Benign and Malignant Adrenal Masses
Benign Adrenal Neoplasms
Adrenal Adenomas
- Prevalence: 0.5% if in 20s, 7% if 70+yo, 6% of autopsy patients
- 85-90% incidentally diagnosed adrenal masses are adenomas, with 7% of these exhibiting hormone secretion
- Subsequent function: 1.7% nonfunctional adenomas gained function on follow-up
- The goal of the workup is to rule out malignancy and metabolic/hormonal activity
- CT imaging: < 10HU on noncontrast CT and > 40-60% contrast washout are highly likely to be adenomas
- Need for follow-up after workup is controversial due to low rates of growth and hormonal activity
Other adrenal lesions (all are rare)
- Oncocytoma: > 30% reported as malignant, surgery recommended
- Myelolipoma: can rupture (more common if > 10cm), diagnosed based on CT appearance, observe unless symptomatic
- Ganglioneuroma: CT may show < 40HU and stippled calcifications
- Cysts: CT imaging w/ sharply marginated fluid without enhancement, cyst excision/aspiration may be required to rule out malignancy, most can be observed
Weiss Criteria, from Campbell's
Adrenocortical carcinoma TNM staging, from AJCC
5yr survival of ACC, from Campbell's
Adrenal Malignancies
Primary Adrenocortical Carcinoma (ACC)
- Common symptoms: hormonal hypersecretion (40-60%), abdominal pain/fullness (30%)
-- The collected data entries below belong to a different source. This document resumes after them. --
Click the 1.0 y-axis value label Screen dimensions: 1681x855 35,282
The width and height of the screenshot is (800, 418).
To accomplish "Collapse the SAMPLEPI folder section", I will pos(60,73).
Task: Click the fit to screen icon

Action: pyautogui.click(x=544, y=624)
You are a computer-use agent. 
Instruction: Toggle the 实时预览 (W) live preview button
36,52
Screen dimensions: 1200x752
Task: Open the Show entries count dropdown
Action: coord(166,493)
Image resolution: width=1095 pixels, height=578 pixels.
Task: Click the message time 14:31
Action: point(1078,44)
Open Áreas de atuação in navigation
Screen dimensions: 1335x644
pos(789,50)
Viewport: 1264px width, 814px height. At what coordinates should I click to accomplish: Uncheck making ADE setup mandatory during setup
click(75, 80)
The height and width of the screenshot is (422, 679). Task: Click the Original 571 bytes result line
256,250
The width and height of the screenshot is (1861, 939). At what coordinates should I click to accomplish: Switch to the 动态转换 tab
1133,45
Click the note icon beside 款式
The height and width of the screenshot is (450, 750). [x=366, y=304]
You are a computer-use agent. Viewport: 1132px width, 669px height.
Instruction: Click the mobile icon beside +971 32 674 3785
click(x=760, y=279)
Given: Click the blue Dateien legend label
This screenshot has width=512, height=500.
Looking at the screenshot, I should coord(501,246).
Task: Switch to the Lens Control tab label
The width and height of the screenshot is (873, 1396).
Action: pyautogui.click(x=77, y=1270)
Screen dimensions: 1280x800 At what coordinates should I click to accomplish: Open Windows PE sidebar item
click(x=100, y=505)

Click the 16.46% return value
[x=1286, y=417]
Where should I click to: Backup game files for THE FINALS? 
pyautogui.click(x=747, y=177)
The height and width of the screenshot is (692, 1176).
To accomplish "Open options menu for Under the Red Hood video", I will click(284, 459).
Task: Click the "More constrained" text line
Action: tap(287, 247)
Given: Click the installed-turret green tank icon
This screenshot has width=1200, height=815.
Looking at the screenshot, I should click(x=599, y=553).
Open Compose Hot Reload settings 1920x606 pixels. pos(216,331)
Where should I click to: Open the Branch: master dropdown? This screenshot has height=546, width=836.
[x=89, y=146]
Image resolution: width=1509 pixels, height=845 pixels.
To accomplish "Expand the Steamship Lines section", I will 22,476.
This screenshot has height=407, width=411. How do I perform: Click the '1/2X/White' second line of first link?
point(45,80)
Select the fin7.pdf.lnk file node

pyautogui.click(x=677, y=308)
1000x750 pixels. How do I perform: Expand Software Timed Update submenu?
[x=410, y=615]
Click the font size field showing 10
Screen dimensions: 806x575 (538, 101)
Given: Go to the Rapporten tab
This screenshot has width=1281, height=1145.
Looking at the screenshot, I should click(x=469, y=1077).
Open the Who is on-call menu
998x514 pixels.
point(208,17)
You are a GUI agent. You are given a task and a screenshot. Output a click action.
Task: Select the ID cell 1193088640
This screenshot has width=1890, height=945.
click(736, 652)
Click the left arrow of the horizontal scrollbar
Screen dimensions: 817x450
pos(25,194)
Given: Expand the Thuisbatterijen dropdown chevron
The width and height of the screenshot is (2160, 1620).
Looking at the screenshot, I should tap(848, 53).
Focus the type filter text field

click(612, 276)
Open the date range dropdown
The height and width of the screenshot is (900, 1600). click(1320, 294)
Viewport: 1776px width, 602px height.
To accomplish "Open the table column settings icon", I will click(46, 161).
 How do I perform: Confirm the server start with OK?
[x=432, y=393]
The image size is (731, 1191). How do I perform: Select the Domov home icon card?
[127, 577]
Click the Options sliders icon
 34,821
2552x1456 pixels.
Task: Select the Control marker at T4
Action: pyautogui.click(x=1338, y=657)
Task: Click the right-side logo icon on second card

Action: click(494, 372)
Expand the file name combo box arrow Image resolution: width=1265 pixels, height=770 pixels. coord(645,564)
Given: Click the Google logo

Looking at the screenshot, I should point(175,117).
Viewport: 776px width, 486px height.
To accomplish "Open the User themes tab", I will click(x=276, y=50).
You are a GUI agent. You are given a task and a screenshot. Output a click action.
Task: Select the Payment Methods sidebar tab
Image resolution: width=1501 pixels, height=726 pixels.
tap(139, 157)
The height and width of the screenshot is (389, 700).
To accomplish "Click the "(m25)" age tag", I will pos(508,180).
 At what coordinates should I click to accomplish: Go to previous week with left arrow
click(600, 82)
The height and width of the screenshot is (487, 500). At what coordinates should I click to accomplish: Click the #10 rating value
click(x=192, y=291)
- Test for steroid hormones as well as precursor molecules
- Imaging: CT/MR A/P, larger tumors more likely to be malignant (10% if > 4cm, 25% if > 6cm), usually > 25HU on non-contrast imaging and < 50% washout, chest imaging is required, bone scan and MR head only if bone/neuro symptoms
- Weiss criteria: 3+ criteria have 100% sensitivity and 96% specificity for diagnosing malignant vs benign adrenal masses
- Surgical resection recommended, with en bloc resection
- Consider removal of mass and metastases if able to remove > 90% disease burden
- Surveillance: CT C/A/P q3mo for 2-3yrs, then space out to q6mo until 5yrs postop
- XRT: recommended for CNS and bone metastases
- Mitotane: DDT derivative, most commonly used adjuvant chemotherapy
- Overall 5yr survival 20-47%
Metastases to the Adrenal Gland
- Prevalence: in setting of prior extra-adrenal malignancy, > 50% newly diagnosed adrenal lesions are metastatic disease
- Imaging: metastases tend to be lipid-poor, > 10HU on noncontrast CT and do not show contrast washout, risk of malignancy is 7% if otherwise benign-appearing on CT
- Treatment: can consider biopsy, adrenalectomy, or surveillance depending on clinical scenario
- Adrenalectomy: recommended for RCC if radiographically abnormal or tumor thrombus in the renal vein
- Surveillance: screen adrenal mass at same interval as primary malignancy
- Biopsy: only if not metabolically active, not clearly benign on imaging, and pathology results would alter management
References
- AUA Core Curriculum
- Fassnacht, Martin, et al. "Management of adrenal incidentalomas: European society of endocrinology clinical practice guideline in collaboration with the European network for the study of adrenal tumors." European journal of endocrinology 175.2 (2016): G1-G34.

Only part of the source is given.